● **TASK BRIEF**: In the entries below, find the line with "This screenshot has height=512, width=1097." and the line with "You are a computer-use agent. The"; copy them and every line between them exactly, but not the pictures.

● **PROVIDED RECORDS**:

== == ==

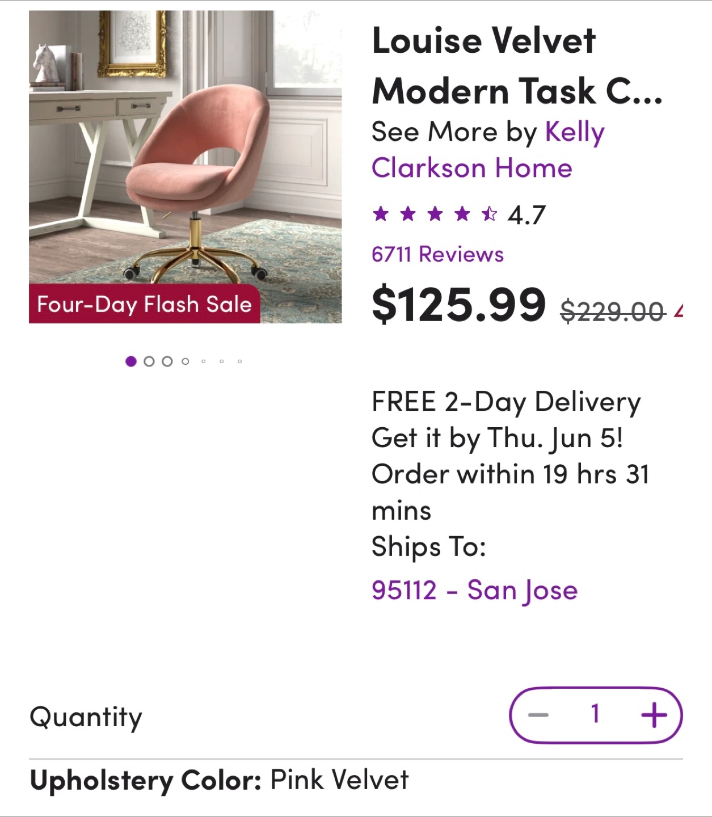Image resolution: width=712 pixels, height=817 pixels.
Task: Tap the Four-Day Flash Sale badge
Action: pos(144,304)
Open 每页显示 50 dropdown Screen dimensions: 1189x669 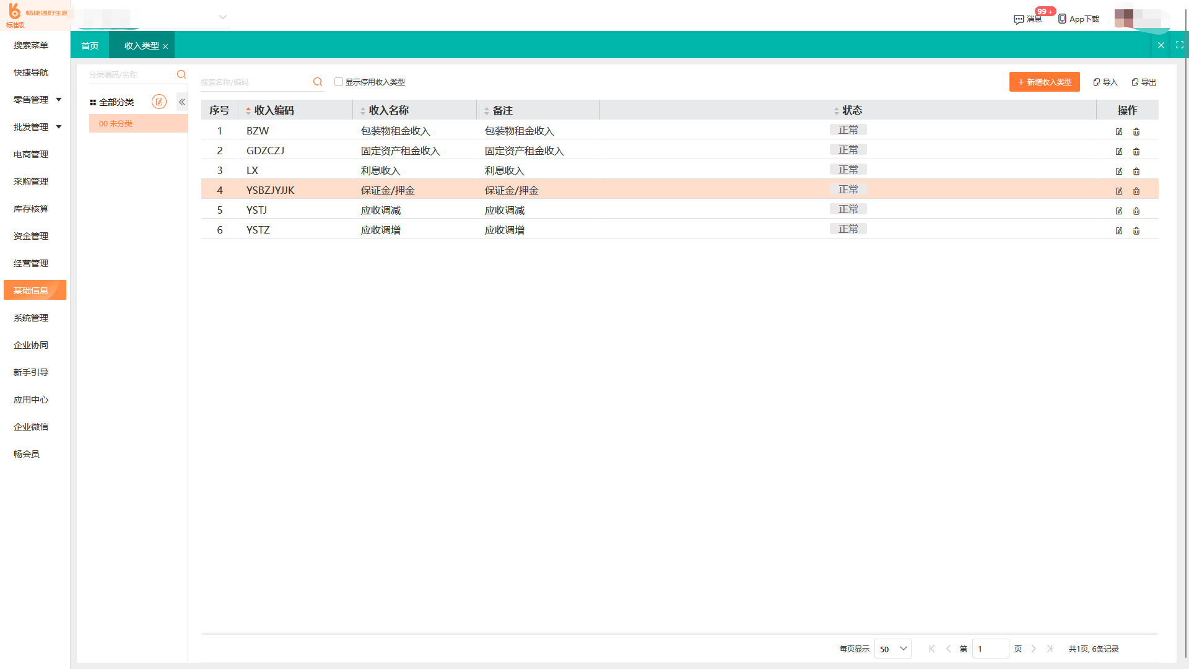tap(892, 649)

== == ==

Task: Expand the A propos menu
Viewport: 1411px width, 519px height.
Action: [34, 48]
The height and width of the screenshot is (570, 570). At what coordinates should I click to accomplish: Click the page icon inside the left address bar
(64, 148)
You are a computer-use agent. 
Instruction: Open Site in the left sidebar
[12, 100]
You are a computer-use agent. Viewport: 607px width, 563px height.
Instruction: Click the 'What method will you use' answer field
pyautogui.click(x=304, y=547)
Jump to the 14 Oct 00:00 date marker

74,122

== == ==

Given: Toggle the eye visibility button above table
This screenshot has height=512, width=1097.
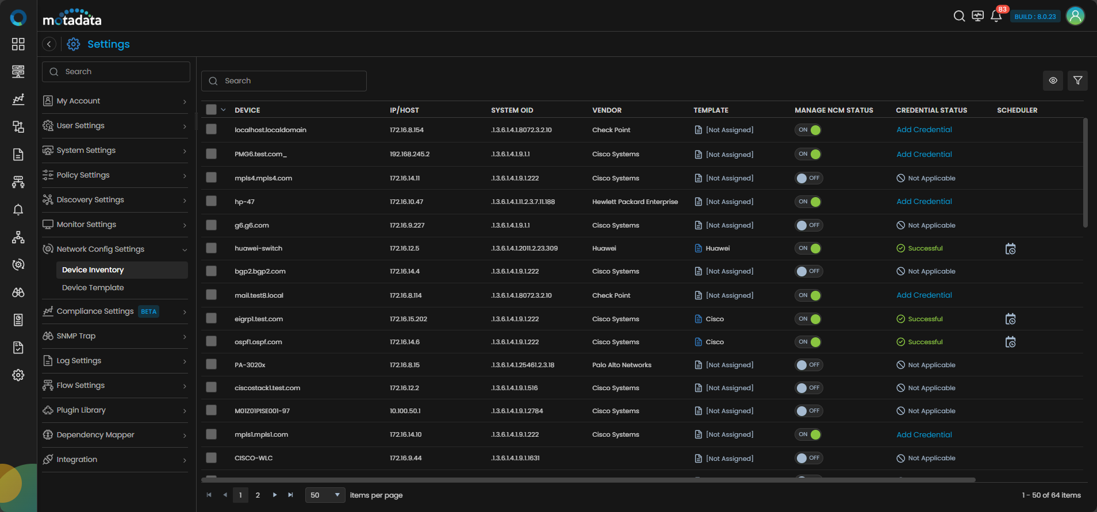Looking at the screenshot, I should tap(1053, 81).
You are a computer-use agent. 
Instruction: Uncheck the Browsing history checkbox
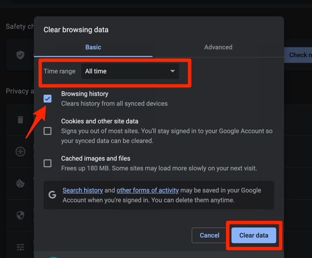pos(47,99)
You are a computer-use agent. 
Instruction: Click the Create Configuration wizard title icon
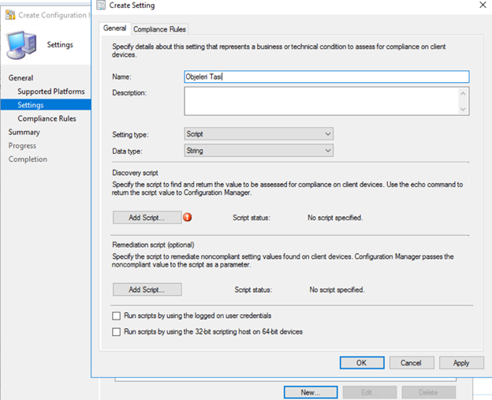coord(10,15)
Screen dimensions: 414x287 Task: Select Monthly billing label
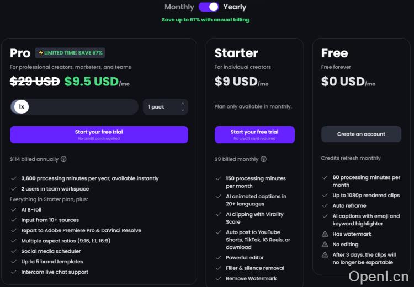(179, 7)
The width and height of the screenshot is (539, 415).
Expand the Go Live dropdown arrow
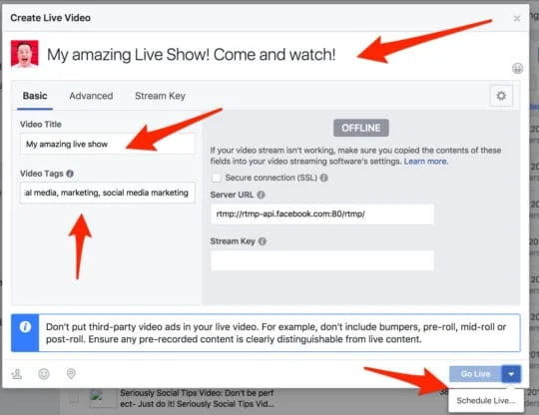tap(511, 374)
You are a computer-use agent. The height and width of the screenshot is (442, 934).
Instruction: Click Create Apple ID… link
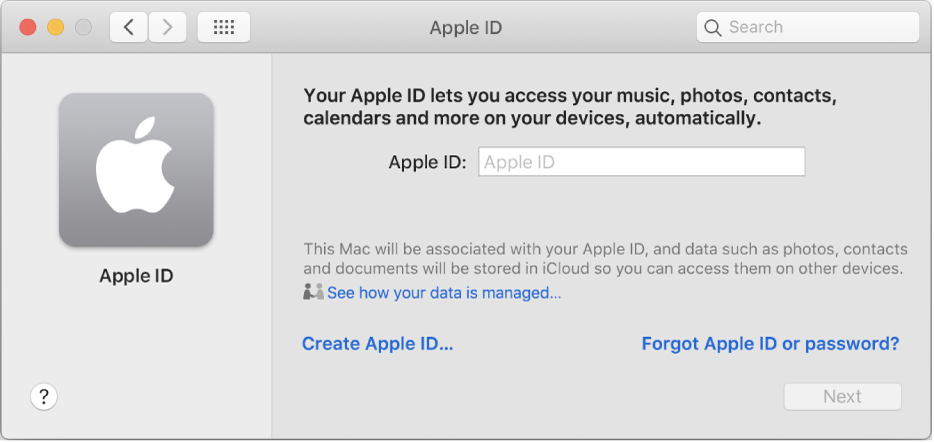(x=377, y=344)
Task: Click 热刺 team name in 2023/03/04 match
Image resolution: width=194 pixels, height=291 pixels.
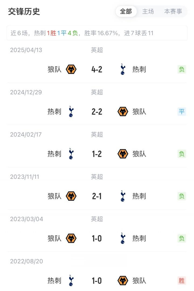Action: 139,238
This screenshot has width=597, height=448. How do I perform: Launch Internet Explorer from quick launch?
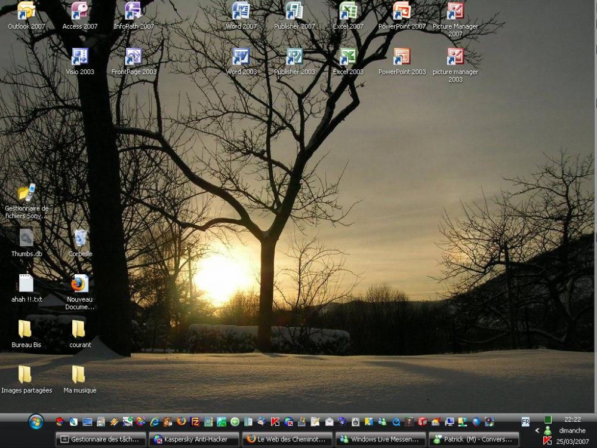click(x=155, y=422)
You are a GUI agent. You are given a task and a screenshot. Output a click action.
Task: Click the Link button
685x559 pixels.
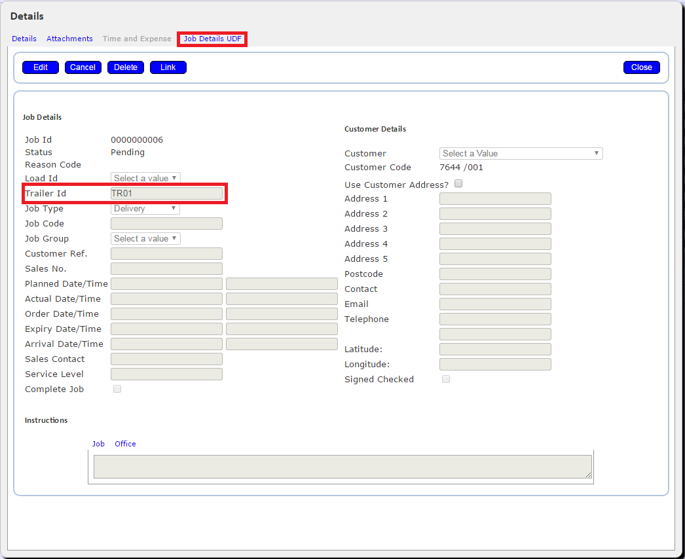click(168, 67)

== == ==

● **PROBLEM SOLUTION**:
This screenshot has height=512, width=1097.
Looking at the screenshot, I should tap(1053, 81).
You are a computer-use agent. 
Instruction: Uncheck the Browsing history checkbox
pos(47,99)
You are a computer-use agent. 
Instruction: Click the Create Configuration wizard title icon
coord(10,15)
Screen dimensions: 414x287 Task: Select Monthly billing label
(179, 7)
The width and height of the screenshot is (539, 415).
Expand the Go Live dropdown arrow
tap(511, 374)
You are a computer-use agent. The height and width of the screenshot is (442, 934).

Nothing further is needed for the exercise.